--- EXERCISE INPUTS ---

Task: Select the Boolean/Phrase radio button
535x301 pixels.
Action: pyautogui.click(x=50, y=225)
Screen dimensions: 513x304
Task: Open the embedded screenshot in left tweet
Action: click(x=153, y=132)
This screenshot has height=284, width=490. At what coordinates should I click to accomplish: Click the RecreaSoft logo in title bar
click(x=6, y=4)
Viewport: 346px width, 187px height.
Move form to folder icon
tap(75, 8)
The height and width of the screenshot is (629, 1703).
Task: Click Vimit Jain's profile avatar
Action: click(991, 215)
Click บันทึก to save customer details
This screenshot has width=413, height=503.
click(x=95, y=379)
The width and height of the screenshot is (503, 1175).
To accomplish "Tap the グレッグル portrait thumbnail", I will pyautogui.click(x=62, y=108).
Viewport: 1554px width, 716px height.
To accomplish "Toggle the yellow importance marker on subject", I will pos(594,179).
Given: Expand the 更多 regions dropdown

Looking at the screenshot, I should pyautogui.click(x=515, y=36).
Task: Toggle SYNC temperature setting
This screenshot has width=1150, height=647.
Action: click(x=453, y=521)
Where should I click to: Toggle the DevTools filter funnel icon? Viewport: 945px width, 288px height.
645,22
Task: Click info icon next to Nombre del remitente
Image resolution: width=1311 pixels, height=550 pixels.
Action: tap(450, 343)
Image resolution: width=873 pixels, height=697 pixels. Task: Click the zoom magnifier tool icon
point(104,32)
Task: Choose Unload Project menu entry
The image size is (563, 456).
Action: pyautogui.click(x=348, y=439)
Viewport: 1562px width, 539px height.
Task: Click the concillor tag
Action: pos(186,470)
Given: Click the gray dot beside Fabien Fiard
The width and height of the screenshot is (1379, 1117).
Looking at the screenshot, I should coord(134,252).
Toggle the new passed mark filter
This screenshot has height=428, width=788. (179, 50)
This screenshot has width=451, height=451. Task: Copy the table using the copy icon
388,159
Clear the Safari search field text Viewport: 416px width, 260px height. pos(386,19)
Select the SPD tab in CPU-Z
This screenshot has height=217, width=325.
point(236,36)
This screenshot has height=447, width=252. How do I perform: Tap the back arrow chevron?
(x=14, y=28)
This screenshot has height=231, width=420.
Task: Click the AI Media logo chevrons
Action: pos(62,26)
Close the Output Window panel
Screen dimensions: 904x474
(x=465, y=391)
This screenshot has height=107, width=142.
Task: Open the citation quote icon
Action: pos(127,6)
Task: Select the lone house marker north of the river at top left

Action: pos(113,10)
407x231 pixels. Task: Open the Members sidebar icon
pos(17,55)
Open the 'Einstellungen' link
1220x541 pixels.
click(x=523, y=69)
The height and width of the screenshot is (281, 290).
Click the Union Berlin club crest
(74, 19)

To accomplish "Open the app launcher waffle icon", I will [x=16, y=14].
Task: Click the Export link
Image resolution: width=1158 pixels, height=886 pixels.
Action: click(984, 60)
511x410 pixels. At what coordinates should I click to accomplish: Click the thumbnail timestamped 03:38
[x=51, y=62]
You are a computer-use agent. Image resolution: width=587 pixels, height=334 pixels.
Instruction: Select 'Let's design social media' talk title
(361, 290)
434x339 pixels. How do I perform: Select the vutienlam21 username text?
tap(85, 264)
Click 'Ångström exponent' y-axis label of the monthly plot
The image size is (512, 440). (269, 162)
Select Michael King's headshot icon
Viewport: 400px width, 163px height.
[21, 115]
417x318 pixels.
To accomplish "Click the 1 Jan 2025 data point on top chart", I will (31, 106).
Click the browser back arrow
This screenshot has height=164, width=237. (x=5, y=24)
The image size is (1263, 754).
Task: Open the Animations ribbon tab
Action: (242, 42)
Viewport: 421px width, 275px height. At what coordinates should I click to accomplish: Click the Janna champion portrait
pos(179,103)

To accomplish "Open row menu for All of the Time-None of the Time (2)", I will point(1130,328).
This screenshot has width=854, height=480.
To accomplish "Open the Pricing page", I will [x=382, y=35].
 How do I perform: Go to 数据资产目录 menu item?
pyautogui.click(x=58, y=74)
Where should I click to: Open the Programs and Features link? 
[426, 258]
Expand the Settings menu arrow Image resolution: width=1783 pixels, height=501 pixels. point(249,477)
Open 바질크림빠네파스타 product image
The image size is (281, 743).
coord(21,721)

--- WHAT THE TASK ASKS ---
Every entry should be duplicated exactly as written.

--- SOLUTION BELOW ---
Task: Select the Boolean/Phrase radio button
535x301 pixels.
Action: pyautogui.click(x=50, y=225)
Screen dimensions: 513x304
Task: Open the embedded screenshot in left tweet
Action: click(x=153, y=132)
This screenshot has height=284, width=490. At what coordinates should I click to accomplish: Click the RecreaSoft logo in title bar
click(x=6, y=4)
Viewport: 346px width, 187px height.
Move form to folder icon
tap(75, 8)
The height and width of the screenshot is (629, 1703).
Task: Click Vimit Jain's profile avatar
Action: click(991, 215)
Click บันทึก to save customer details
This screenshot has width=413, height=503.
click(x=95, y=379)
The width and height of the screenshot is (503, 1175).
To accomplish "Tap the グレッグル portrait thumbnail", I will pyautogui.click(x=62, y=108).
Viewport: 1554px width, 716px height.
To accomplish "Toggle the yellow importance marker on subject", I will pos(594,179).
Given: Expand the 更多 regions dropdown

Looking at the screenshot, I should pyautogui.click(x=515, y=36).
Task: Toggle SYNC temperature setting
This screenshot has width=1150, height=647.
Action: click(x=453, y=521)
Where should I click to: Toggle the DevTools filter funnel icon? Viewport: 945px width, 288px height.
645,22
Task: Click info icon next to Nombre del remitente
Image resolution: width=1311 pixels, height=550 pixels.
Action: tap(450, 343)
Image resolution: width=873 pixels, height=697 pixels. Task: Click the zoom magnifier tool icon
point(104,32)
Task: Choose Unload Project menu entry
The image size is (563, 456).
Action: pyautogui.click(x=348, y=439)
Viewport: 1562px width, 539px height.
Task: Click the concillor tag
Action: pos(186,470)
Given: Click the gray dot beside Fabien Fiard
The width and height of the screenshot is (1379, 1117).
Looking at the screenshot, I should coord(134,252).
Toggle the new passed mark filter
This screenshot has height=428, width=788. (179, 50)
This screenshot has width=451, height=451. Task: Copy the table using the copy icon
388,159
Clear the Safari search field text Viewport: 416px width, 260px height. pos(386,19)
Select the SPD tab in CPU-Z
This screenshot has height=217, width=325.
point(236,36)
This screenshot has height=447, width=252. How do I perform: Tap the back arrow chevron?
(x=14, y=28)
This screenshot has height=231, width=420.
Task: Click the AI Media logo chevrons
Action: pos(62,26)
Close the Output Window panel
Screen dimensions: 904x474
(x=465, y=391)
This screenshot has height=107, width=142.
Task: Open the citation quote icon
Action: pos(127,6)
Task: Select the lone house marker north of the river at top left

Action: pos(113,10)
407x231 pixels. Task: Open the Members sidebar icon
pos(17,55)
Open the 'Einstellungen' link
1220x541 pixels.
click(x=523, y=69)
The height and width of the screenshot is (281, 290).
Click the Union Berlin club crest
(74, 19)

To accomplish "Open the app launcher waffle icon", I will [x=16, y=14].
Task: Click the Export link
Image resolution: width=1158 pixels, height=886 pixels.
Action: click(984, 60)
511x410 pixels. At what coordinates should I click to accomplish: Click the thumbnail timestamped 03:38
[x=51, y=62]
You are a computer-use agent. Image resolution: width=587 pixels, height=334 pixels.
Instruction: Select 'Let's design social media' talk title
(361, 290)
434x339 pixels. How do I perform: Select the vutienlam21 username text?
tap(85, 264)
Click 'Ångström exponent' y-axis label of the monthly plot
The image size is (512, 440). (269, 162)
Select Michael King's headshot icon
Viewport: 400px width, 163px height.
[21, 115]
417x318 pixels.
To accomplish "Click the 1 Jan 2025 data point on top chart", I will (31, 106).
Click the browser back arrow
This screenshot has height=164, width=237. (x=5, y=24)
The image size is (1263, 754).
Task: Open the Animations ribbon tab
Action: (242, 42)
Viewport: 421px width, 275px height. At what coordinates should I click to accomplish: Click the Janna champion portrait
pos(179,103)

To accomplish "Open row menu for All of the Time-None of the Time (2)", I will point(1130,328).
This screenshot has width=854, height=480.
To accomplish "Open the Pricing page", I will [x=382, y=35].
 How do I perform: Go to 数据资产目录 menu item?
pyautogui.click(x=58, y=74)
Where should I click to: Open the Programs and Features link? 
[426, 258]
Expand the Settings menu arrow Image resolution: width=1783 pixels, height=501 pixels. point(249,477)
Open 바질크림빠네파스타 product image
The image size is (281, 743).
coord(21,721)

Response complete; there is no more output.